:: WHAT TO PRODUCE ::
For the records below, print every one exactly, with nothing dropped.

[Dataset entries]
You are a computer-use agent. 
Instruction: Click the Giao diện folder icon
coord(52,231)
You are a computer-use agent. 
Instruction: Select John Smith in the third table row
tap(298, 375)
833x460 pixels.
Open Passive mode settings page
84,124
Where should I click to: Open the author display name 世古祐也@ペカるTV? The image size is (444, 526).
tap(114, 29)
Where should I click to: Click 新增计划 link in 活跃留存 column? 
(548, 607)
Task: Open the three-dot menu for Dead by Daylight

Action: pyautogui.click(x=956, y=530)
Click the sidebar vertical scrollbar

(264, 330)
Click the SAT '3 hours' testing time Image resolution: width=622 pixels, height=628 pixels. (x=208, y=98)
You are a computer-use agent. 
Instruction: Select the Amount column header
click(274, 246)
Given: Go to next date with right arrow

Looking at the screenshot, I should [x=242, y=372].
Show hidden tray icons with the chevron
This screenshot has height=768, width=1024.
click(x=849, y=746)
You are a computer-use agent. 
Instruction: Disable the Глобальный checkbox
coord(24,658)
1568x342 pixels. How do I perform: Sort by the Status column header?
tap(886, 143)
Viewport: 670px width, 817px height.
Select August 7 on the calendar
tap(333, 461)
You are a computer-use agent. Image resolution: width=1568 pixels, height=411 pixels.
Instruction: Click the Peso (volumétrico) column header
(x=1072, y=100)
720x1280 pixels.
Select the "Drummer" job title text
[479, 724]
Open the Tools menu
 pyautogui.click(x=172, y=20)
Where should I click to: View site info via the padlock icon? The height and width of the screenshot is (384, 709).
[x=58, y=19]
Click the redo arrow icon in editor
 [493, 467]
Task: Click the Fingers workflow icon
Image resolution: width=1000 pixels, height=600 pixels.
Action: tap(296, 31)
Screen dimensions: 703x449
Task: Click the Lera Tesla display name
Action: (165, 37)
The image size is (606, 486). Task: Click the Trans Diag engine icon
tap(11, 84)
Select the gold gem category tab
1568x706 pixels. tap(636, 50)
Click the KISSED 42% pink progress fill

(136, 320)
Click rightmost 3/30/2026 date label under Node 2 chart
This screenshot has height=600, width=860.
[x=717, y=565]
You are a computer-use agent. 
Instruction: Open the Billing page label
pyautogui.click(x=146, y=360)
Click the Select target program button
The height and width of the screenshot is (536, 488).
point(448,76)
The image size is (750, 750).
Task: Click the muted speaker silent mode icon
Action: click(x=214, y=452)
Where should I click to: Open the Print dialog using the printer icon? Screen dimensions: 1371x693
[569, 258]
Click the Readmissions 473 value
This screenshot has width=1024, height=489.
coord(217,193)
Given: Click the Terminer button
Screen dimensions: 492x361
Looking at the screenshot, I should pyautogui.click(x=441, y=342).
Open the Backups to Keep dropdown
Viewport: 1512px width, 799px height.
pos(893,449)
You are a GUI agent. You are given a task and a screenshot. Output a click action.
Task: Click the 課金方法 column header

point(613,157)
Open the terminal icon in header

:: RESULT BELOW ::
You are a computer-use agent. 
Instruction: Click the Giao diện folder icon
coord(52,231)
You are a computer-use agent. 
Instruction: Select John Smith in the third table row
tap(298, 375)
833x460 pixels.
Open Passive mode settings page
84,124
Where should I click to: Open the author display name 世古祐也@ペカるTV? The image size is (444, 526).
tap(114, 29)
Where should I click to: Click 新增计划 link in 活跃留存 column? 
(548, 607)
Task: Open the three-dot menu for Dead by Daylight

Action: pyautogui.click(x=956, y=530)
Click the sidebar vertical scrollbar

(264, 330)
Click the SAT '3 hours' testing time Image resolution: width=622 pixels, height=628 pixels. (x=208, y=98)
You are a computer-use agent. 
Instruction: Select the Amount column header
click(274, 246)
Given: Go to next date with right arrow

Looking at the screenshot, I should [x=242, y=372].
Show hidden tray icons with the chevron
This screenshot has height=768, width=1024.
click(x=849, y=746)
You are a computer-use agent. 
Instruction: Disable the Глобальный checkbox
coord(24,658)
1568x342 pixels. How do I perform: Sort by the Status column header?
tap(886, 143)
Viewport: 670px width, 817px height.
Select August 7 on the calendar
tap(333, 461)
You are a computer-use agent. Image resolution: width=1568 pixels, height=411 pixels.
Instruction: Click the Peso (volumétrico) column header
(x=1072, y=100)
720x1280 pixels.
Select the "Drummer" job title text
[479, 724]
Open the Tools menu
 pyautogui.click(x=172, y=20)
Where should I click to: View site info via the padlock icon? The height and width of the screenshot is (384, 709).
[x=58, y=19]
Click the redo arrow icon in editor
 [493, 467]
Task: Click the Fingers workflow icon
Image resolution: width=1000 pixels, height=600 pixels.
Action: tap(296, 31)
Screen dimensions: 703x449
Task: Click the Lera Tesla display name
Action: (165, 37)
The image size is (606, 486). Task: Click the Trans Diag engine icon
tap(11, 84)
Select the gold gem category tab
1568x706 pixels. tap(636, 50)
Click the KISSED 42% pink progress fill

(136, 320)
Click rightmost 3/30/2026 date label under Node 2 chart
This screenshot has height=600, width=860.
[x=717, y=565]
You are a computer-use agent. 
Instruction: Open the Billing page label
pyautogui.click(x=146, y=360)
Click the Select target program button
The height and width of the screenshot is (536, 488).
point(448,76)
The image size is (750, 750).
Task: Click the muted speaker silent mode icon
Action: click(x=214, y=452)
Where should I click to: Open the Print dialog using the printer icon? Screen dimensions: 1371x693
[569, 258]
Click the Readmissions 473 value
This screenshot has width=1024, height=489.
coord(217,193)
Given: Click the Terminer button
Screen dimensions: 492x361
Looking at the screenshot, I should pyautogui.click(x=441, y=342).
Open the Backups to Keep dropdown
Viewport: 1512px width, 799px height.
pos(893,449)
You are a GUI agent. You are given a task and a screenshot. Output a click action.
Task: Click the 課金方法 column header

point(613,157)
Open the terminal icon in header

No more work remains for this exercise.